It was really nice to be home today. Busy, but nice. I did take some time to play around on the computer though, LOL. I will probably regret it, because I won't get everything done, but gee, you have to take a break sometimes.
Today the home healthcare nurse came. She showed me how to do the home IV (to administer an antibiotic to John). John got the antibiotic Vancomycin, which only needs to be given once a day. The nurse also showed me how to flush the line of the PICC. A PICC line is a port where you take out bloodwork for labs, and you administer meds if necessary. And blood is given through the port when necessary also. I wanted to show you a photo of a PICC Line. This is not John's current Groshong Picc Line. I don't have a photo of the current one. This is about two ports ago, LOL. He keeps having them taken out because they keep getting them infected. Let's see, first he had a Chest Port (a Hohn), then a PICC Line or two, then a Power PICC (they are purple), and then the current groshong PICC. Anyway, his other PICC looked pretty much like the one he has now, so I will show you a photo of that:
It was not all too bad giving the IV this morning. I could remember a lot of it from doing it in the past. But the flushes were different. They were hard to push, and when I pushed them to get the air bubbles out, the first time I shot the saline solution into the air and it landed allover the nurse's paperwork, LOL. Then after the nurse left, when I was flushing John to finish up, I once again pushed too hard on the flush, and shot so high I squirted the ceiling really bad, LOL. I had to get up on a chair to get it off, or the ceiling would have molded. John said, "Oh, we have a really clean spot up there now!" He also remarked, "I wonder what the range on those things are!" He is funny sometimes.
Okay, so John wanted me to show you the first port he ever had. It is a chest port. A Hohn. He felt you would get a better idea of ports if you saw it. I didn't know if it would be a good idea to show, but he said go ahead. So here goes. This is what he had to deal with when he first had the transplant. He had this port for a long time, until it got infected about two times, then it was replaced by a PICC Line if I remember correctly. So here goes:
So by this time I guess you have got the concept. Anyway, let's see, how is John doing? By the time he left the hospital, his WBC went up, and so did his ANC (to 0.9). The ANC is still neutropenic and he still has to wear a mask. But they liked his improvement enough to let him out of the hospital. Plus he no longer had a fever. You know what, he ended up having one viral infection (they think) and three other infections (two staph and a bacillus). Wow, that's four infections!

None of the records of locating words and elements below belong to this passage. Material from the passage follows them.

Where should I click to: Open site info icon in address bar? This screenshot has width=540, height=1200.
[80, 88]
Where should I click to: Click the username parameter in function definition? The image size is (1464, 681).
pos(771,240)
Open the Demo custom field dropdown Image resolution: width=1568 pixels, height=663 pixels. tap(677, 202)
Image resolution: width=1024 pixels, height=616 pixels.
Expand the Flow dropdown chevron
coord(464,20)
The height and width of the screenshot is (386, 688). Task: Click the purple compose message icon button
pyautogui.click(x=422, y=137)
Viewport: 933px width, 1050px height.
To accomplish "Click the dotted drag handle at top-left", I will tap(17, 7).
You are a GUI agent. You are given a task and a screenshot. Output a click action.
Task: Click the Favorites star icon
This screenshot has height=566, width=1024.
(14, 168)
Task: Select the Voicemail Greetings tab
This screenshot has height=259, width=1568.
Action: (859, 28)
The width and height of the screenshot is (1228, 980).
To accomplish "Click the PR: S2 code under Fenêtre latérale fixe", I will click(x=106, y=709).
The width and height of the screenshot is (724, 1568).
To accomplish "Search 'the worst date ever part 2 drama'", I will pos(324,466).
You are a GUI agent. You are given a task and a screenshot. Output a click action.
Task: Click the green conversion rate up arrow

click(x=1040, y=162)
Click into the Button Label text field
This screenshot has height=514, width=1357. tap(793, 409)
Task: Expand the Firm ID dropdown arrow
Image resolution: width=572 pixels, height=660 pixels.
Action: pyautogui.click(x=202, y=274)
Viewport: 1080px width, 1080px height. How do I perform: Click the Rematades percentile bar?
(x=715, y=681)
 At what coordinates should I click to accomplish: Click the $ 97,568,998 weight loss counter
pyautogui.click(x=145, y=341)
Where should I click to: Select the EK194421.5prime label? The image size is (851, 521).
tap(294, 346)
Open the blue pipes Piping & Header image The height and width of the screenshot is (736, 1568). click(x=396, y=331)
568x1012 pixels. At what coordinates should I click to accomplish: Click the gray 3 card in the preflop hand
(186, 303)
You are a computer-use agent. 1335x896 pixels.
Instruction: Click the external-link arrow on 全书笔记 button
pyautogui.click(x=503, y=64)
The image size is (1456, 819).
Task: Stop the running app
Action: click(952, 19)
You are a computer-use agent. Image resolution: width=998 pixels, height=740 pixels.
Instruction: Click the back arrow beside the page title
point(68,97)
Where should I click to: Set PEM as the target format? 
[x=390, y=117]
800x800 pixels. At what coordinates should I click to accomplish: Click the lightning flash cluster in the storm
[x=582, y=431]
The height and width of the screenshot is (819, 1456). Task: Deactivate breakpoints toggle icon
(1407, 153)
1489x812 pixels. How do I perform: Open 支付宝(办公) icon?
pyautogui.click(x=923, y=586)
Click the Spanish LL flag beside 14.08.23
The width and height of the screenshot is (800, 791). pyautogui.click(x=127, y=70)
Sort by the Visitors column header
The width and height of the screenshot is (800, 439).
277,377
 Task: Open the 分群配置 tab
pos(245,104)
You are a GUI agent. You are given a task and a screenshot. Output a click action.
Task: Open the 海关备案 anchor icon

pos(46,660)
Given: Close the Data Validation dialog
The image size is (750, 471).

I also said in my last entry he would need blood when he left the hospital. Well, it ended up that he needed blood before he even left the hospital. He is averaging needing blood every five days. His oncologists are looking into what they can still do about the Autoimmune Hemolytic Anemia. To go on like this for the rest of his life would be ridiculous. He gets tired after about three days after getting blood. That's no good.
Okay, I hope this wasn't a boring medical logue. And I hope the photos didn't scare you, LOL. I guess I had better go to sleep now. I love you all.
edit: When I mentioned ports I left out one of the most important uses for them. They are used so one may be able to get their chemo. The chemo is administered through the port.